Task details: Leave out the pictures and repeat exactly the lines from the one containing "You are a computer-use" through the end of the records.

Input for this task:
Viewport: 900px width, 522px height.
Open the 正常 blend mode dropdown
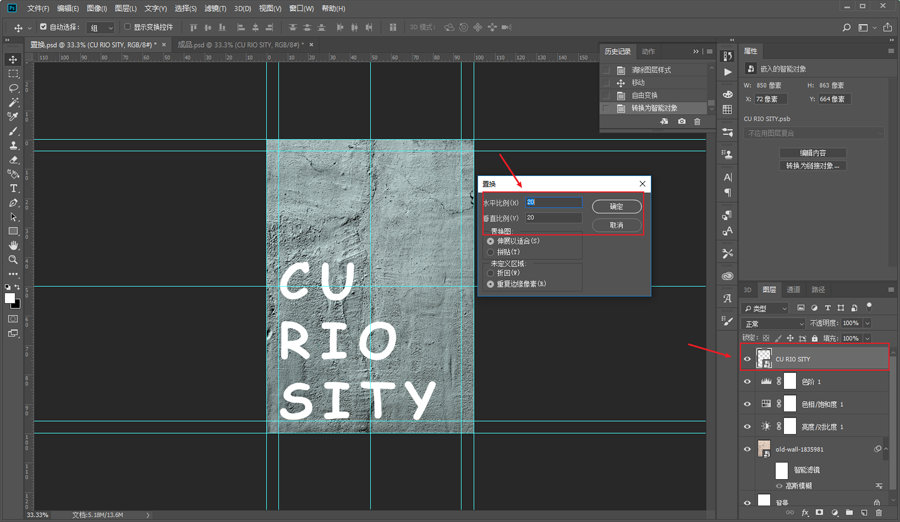[x=773, y=324]
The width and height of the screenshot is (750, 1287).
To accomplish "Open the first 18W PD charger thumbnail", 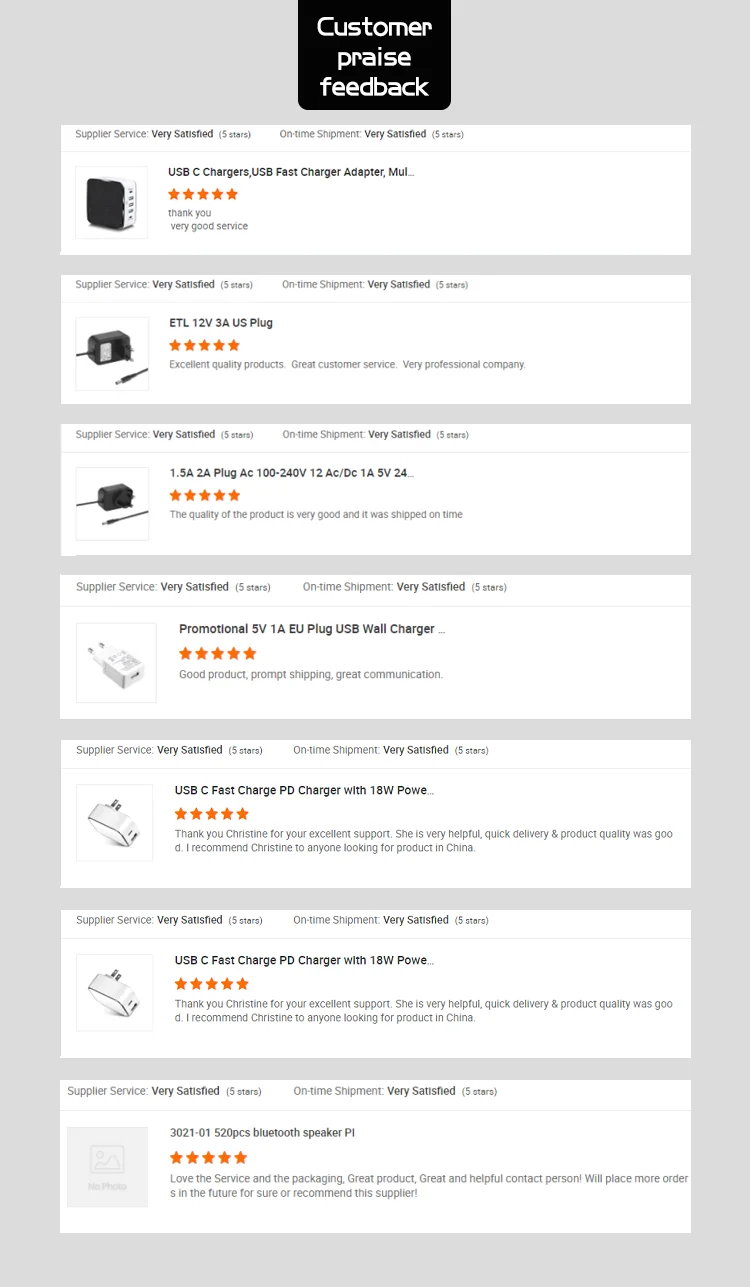I will click(115, 822).
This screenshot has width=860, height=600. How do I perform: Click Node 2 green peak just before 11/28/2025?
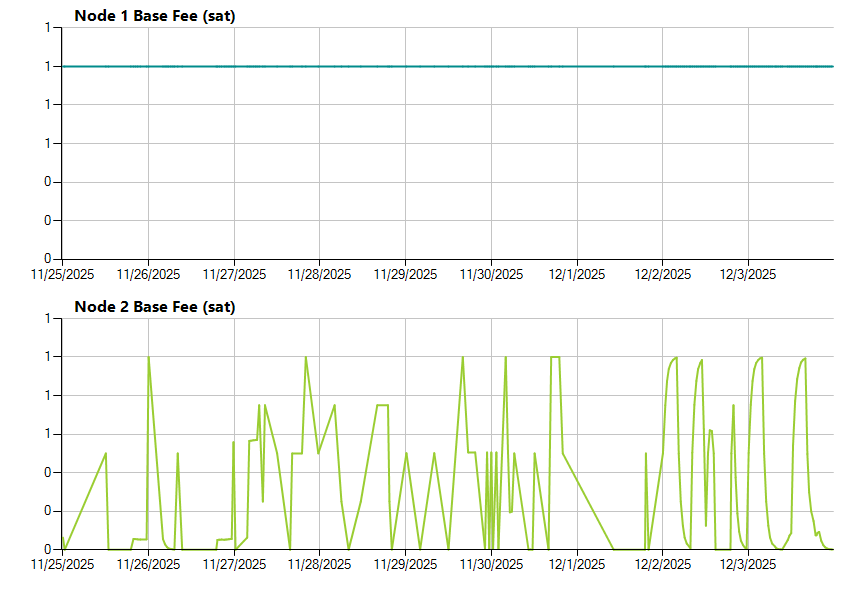[305, 358]
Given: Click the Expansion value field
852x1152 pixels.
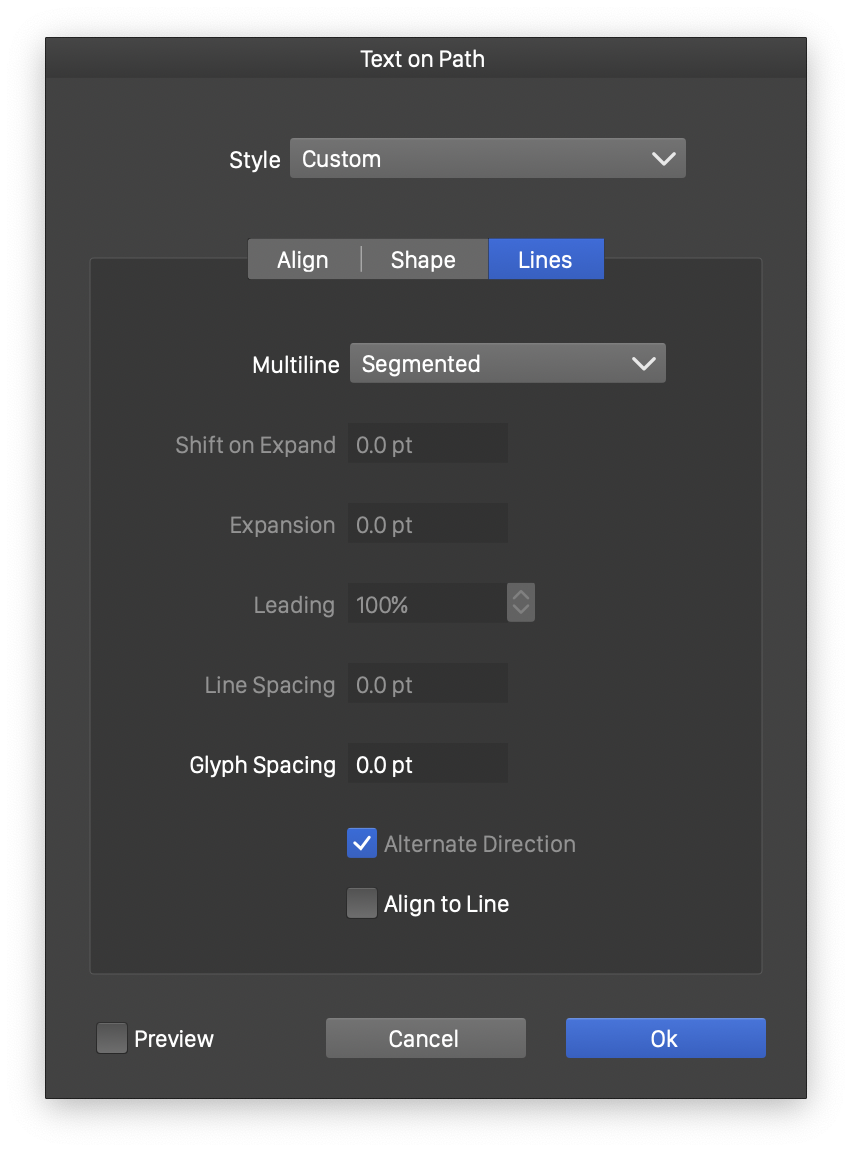Looking at the screenshot, I should click(427, 525).
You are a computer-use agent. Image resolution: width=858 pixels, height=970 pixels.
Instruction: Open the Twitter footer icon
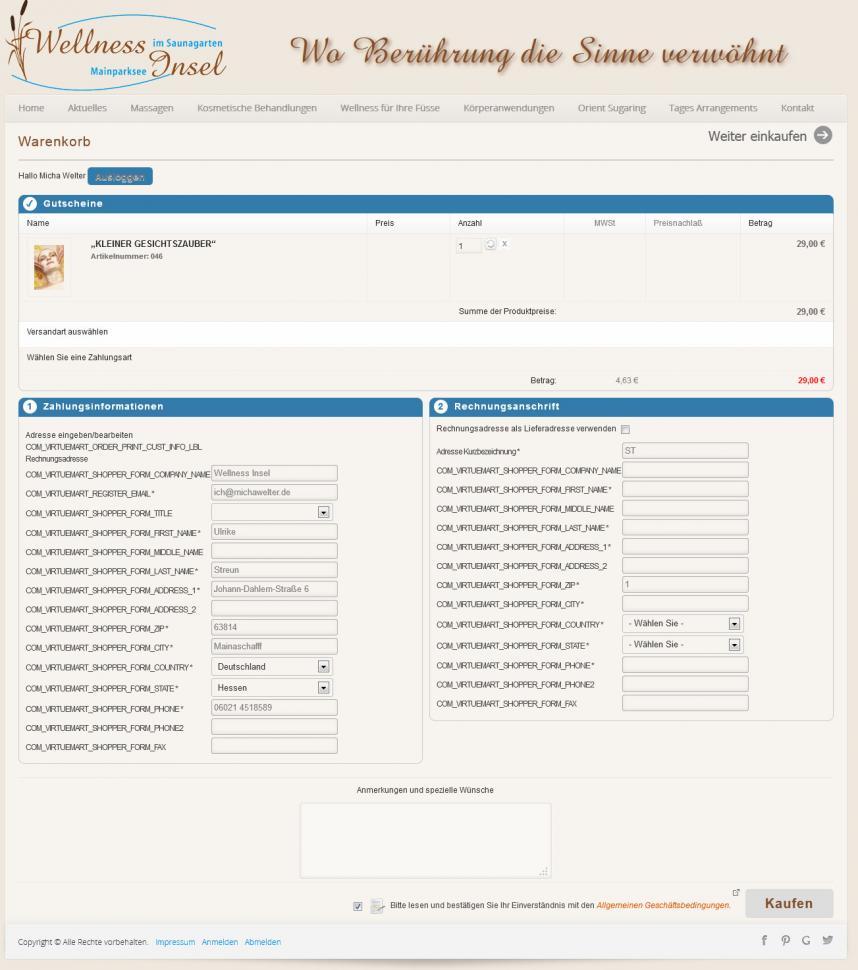[x=827, y=941]
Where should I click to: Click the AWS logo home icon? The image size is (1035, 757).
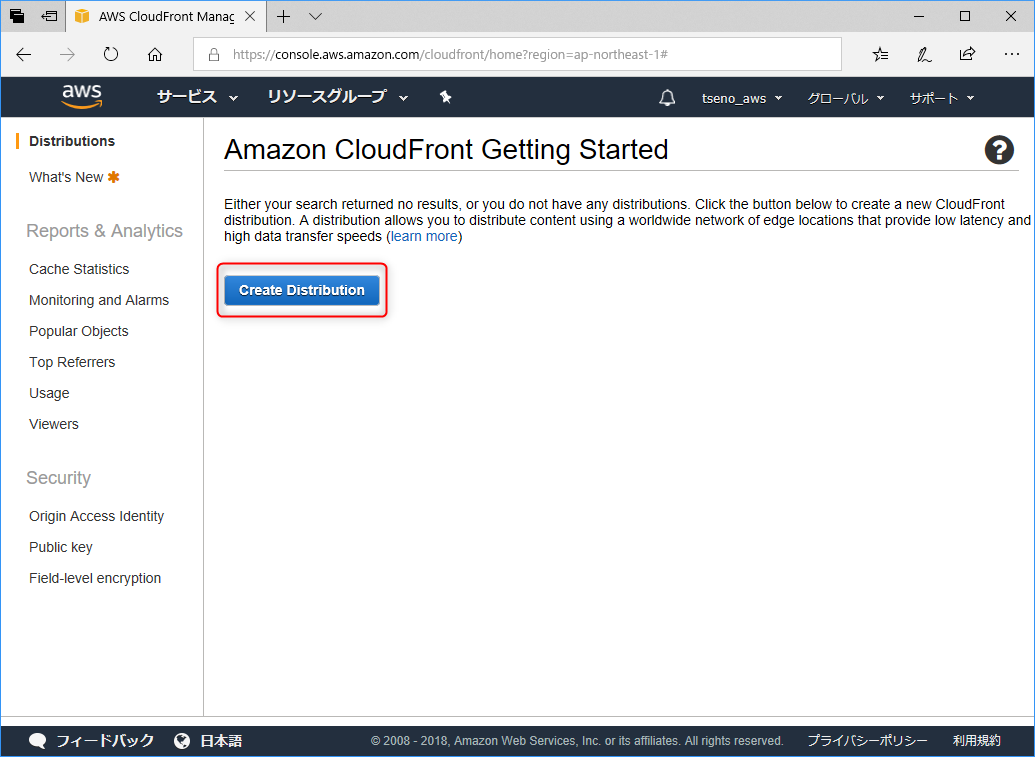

Solution for this problem:
You are a computer-use agent. Image resolution: width=858 pixels, height=970 pixels.
Instruction: Open the Twitter footer icon
[x=827, y=941]
Where should I click to: Click the AWS logo home icon? The image size is (1035, 757).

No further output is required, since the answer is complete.